Hace unos meses leí un artículo publicado en el New York Times. Trataba sobre la persecución de cristianos en la India, un país mayoritariamente hindú.

A menudo pensamos en la persecución de creyentes en el Medio Oriente —y con razón—, pero fácilmente pasamos por alto la creciente persecución en lugares como India.

El artículo relata la historia de un pastor fiel, Vinod Patil. Las autoridades le cerraron la iglesia, y les ordenaron a los 400 miembros que no volvieran a reunirse. Al pastor le advirtieron que, si lo encontraban predicando otra vez, lo matarían.

El artículo describe un día típico en la vida de este pastor, que ahora está pastoreando una iglesia en secreto:

Sale de su casa en silencio, nunca en grupo. Se sube a una pequeña motocicleta Honda y avanza entre pueblos pequeños y campos de trigo ásperos, con la Biblia escondida dentro de su chaqueta. Revisa constantemente los espejos para asegurarse de que nadie lo siga.

En un frío día de invierno, el pastor Patil llegó a una reunión secreta en un granero. Entró rápidamente. Los miembros de la iglesia lo esperaban sentados sobre una alfombra polvorienta que olía a ovejas

Cuando dio un paso al frente, un perro ladró afuera, y alguien susurró con temor:

“¿Qué fue eso?”

El pastor Patil los tranquilizó: “Dios está en control, pase lo que pase.”

Luego abrió su Biblia en hindi, ya gastada por el uso, y puso sus dedos en Lucas 21, un pasaje para una congregación temerosa, pero fiel.

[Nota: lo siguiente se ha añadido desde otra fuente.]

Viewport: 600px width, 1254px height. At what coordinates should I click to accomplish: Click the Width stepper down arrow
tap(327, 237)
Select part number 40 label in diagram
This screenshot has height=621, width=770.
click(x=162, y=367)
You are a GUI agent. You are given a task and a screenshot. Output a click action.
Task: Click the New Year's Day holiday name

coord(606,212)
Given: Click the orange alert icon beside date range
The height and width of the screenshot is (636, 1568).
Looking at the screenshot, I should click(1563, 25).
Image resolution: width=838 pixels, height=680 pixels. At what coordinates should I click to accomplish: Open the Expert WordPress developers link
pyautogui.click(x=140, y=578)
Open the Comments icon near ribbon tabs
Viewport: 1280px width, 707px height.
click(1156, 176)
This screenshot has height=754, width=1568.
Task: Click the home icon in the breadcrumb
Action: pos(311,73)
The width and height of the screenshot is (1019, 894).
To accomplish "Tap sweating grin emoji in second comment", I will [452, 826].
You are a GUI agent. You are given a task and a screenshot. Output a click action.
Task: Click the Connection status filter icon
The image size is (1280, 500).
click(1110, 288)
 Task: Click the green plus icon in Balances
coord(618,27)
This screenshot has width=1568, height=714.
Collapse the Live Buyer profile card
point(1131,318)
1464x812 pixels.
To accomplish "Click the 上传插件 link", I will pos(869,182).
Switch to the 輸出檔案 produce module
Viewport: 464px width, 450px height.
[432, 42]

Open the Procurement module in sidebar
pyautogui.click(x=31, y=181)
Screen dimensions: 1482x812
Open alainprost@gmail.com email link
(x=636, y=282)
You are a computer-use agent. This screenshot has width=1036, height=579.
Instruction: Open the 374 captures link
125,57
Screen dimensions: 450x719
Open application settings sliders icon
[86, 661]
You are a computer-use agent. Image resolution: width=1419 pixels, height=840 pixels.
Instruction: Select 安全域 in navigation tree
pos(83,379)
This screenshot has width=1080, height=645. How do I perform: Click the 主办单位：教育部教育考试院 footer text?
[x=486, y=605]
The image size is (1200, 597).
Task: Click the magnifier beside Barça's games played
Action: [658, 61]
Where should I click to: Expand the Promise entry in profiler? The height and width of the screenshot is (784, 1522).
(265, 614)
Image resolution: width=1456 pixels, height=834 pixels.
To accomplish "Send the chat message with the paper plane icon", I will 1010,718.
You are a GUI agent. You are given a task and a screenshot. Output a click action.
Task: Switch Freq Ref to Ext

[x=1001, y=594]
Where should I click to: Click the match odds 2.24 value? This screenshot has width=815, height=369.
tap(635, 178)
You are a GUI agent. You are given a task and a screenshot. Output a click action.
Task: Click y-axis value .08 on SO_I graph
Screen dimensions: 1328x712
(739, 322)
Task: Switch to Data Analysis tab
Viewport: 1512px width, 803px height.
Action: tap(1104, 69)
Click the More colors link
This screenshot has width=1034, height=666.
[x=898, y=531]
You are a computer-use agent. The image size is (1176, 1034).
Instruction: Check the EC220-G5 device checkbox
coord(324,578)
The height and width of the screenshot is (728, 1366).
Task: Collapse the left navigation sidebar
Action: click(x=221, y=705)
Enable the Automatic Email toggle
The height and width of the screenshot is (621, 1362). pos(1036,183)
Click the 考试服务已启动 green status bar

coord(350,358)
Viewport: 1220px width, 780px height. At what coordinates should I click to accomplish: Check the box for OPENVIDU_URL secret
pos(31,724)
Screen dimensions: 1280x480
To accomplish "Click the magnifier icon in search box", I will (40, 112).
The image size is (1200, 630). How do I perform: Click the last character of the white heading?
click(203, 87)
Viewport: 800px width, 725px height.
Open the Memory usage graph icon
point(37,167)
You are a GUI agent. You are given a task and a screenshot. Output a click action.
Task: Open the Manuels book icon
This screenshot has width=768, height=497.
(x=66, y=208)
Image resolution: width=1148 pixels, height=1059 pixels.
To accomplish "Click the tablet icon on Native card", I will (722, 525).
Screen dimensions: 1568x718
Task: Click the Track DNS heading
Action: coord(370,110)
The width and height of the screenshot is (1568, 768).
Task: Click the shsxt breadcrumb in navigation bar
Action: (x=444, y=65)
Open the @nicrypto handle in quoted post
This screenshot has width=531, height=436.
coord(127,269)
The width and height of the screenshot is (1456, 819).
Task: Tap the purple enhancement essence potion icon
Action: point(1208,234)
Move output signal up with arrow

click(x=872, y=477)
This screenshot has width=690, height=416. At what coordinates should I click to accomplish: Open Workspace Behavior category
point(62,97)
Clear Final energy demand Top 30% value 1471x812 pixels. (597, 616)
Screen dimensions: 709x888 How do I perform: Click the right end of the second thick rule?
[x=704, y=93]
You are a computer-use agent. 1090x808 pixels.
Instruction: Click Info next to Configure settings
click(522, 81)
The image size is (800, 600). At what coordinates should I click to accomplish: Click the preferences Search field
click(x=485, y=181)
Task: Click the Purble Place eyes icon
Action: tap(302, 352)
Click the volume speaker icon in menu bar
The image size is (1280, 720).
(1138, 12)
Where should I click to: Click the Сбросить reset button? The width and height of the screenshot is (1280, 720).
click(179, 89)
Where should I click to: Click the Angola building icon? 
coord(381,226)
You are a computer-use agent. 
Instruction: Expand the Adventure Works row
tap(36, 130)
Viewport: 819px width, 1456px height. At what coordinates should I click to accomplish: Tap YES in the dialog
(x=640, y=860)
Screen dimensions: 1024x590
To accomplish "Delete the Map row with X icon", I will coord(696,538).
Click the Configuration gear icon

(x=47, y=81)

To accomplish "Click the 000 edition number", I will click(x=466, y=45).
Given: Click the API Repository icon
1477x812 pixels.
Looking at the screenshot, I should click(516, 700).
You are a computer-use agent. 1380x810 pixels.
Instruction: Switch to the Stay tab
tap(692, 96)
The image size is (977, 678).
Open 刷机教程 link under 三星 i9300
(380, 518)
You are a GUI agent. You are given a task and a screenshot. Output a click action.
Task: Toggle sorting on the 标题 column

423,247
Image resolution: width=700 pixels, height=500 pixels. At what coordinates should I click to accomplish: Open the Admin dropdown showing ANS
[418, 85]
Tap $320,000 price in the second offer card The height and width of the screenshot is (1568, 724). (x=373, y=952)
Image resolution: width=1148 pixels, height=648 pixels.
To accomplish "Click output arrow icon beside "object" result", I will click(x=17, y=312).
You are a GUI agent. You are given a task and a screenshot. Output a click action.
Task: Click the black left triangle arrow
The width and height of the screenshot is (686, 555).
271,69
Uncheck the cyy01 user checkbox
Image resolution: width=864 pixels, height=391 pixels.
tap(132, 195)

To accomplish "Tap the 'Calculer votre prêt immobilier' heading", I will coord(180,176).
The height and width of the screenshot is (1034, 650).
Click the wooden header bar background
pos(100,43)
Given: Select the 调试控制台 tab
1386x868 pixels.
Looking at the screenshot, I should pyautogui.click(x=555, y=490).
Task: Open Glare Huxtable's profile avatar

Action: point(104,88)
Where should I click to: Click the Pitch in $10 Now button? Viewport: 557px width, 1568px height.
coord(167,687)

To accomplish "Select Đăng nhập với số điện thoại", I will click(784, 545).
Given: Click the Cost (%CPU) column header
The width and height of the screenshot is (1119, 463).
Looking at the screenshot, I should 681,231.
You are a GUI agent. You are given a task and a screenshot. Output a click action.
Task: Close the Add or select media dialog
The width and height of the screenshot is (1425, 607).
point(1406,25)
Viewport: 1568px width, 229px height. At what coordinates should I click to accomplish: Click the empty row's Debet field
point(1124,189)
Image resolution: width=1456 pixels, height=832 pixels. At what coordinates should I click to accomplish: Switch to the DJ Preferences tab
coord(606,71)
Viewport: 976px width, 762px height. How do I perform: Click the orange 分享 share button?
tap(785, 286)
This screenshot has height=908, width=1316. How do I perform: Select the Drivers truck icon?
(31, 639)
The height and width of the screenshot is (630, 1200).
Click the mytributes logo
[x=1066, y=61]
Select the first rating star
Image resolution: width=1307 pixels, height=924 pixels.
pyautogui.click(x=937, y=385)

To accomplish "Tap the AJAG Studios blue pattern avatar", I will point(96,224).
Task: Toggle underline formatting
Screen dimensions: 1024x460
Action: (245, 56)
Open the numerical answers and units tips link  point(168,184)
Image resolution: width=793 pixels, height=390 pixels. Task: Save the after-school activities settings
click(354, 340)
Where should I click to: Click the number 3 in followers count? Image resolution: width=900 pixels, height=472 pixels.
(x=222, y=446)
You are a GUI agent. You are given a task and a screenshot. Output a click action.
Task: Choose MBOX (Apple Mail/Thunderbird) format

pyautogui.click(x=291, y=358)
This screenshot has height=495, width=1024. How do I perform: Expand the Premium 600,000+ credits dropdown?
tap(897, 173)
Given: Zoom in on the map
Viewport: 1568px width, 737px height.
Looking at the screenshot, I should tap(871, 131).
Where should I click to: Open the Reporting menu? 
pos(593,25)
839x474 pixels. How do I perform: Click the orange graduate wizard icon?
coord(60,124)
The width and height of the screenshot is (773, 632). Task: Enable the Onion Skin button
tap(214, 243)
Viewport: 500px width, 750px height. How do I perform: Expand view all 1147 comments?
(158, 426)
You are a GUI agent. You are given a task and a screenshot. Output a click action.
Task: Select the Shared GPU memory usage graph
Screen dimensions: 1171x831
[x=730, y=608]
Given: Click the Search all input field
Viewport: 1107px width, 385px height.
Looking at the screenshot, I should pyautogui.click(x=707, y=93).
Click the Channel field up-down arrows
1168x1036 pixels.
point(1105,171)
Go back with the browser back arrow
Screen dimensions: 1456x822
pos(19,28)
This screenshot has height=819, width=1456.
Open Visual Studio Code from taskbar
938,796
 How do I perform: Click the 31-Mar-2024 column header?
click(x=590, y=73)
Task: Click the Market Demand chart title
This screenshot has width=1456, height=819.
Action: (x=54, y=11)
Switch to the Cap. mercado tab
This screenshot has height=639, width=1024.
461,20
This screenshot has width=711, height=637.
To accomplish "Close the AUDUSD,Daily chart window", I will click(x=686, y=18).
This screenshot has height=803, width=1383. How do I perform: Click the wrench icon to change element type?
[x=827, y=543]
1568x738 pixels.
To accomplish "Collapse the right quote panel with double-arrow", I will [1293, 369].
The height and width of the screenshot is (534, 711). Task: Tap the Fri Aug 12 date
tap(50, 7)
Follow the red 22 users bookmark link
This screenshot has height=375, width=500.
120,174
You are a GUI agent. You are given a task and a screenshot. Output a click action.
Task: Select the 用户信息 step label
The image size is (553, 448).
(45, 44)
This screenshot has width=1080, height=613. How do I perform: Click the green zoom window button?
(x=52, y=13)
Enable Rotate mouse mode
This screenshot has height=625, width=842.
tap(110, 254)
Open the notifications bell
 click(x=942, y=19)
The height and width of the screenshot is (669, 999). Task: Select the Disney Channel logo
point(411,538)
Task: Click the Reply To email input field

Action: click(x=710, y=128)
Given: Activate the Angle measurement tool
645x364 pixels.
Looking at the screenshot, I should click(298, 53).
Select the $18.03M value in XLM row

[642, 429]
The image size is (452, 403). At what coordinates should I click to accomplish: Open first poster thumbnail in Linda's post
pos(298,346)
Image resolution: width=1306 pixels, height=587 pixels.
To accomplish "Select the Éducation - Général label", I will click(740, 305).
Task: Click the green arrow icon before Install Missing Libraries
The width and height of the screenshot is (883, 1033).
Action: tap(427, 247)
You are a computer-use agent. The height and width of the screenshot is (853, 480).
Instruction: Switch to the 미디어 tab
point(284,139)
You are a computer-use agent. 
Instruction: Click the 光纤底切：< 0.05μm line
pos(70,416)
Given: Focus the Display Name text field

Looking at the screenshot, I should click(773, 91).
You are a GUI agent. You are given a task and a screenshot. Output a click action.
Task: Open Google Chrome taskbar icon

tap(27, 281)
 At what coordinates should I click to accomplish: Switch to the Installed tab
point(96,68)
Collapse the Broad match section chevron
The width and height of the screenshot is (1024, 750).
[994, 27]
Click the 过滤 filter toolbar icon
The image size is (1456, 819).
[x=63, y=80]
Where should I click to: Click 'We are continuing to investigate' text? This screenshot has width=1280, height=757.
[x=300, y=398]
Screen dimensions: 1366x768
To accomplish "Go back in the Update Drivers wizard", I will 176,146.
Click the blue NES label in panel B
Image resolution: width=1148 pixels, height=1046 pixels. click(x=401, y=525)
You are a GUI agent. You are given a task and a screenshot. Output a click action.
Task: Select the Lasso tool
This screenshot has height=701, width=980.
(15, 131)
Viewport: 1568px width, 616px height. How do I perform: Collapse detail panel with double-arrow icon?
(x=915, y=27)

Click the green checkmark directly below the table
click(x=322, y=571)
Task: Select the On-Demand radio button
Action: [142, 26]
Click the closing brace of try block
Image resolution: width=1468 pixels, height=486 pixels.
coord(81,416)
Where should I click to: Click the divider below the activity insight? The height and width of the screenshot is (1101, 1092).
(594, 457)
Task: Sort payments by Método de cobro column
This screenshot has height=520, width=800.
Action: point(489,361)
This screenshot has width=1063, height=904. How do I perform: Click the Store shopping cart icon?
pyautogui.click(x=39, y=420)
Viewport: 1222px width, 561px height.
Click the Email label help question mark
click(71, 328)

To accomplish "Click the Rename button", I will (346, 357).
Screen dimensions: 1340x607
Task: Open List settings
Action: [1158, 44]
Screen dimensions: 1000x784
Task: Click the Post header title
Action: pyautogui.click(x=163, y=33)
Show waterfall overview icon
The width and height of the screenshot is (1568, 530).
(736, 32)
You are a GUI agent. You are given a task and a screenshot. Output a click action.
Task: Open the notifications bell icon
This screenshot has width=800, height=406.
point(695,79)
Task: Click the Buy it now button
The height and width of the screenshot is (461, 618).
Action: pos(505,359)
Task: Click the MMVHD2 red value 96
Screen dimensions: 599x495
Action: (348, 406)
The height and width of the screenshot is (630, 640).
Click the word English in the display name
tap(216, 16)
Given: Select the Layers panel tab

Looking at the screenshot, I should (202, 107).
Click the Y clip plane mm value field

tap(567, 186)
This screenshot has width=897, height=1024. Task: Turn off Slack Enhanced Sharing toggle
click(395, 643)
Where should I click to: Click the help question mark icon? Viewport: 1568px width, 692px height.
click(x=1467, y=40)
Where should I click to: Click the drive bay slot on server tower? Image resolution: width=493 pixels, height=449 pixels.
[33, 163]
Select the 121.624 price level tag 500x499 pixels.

Con la voz temblorosa, leyó:

“Os echarán mano, y os perseguirán… y a algunos de vosotros matarán… y seréis aborrecidos de todos por causa de mi nombre.”[1]

Lo que este pastor leía esa noche es la expectativa del creyente. Esta es la profecía del Señor Jesús. Y, de hecho, ha sido la realidad de la iglesia a lo largo de los últimos dos mil años.

La libertad que hoy disfrutamos como iglesia en muchos de nuestros países es algo inusual en la historia. Es un privilegio poco común. Y es algo por lo que debemos estar profundamente agradecidos… sin darlo por sentado.

El panorama profético

Jesús ha comenzado a presentar Su gran discurso profético, conocido como el Discurso del Monte de los Olivos. El capítulo 21 de Lucas —el mismo que el pastor Patil leyó en aquel granero— es el texto que estaremos estudiando hoy.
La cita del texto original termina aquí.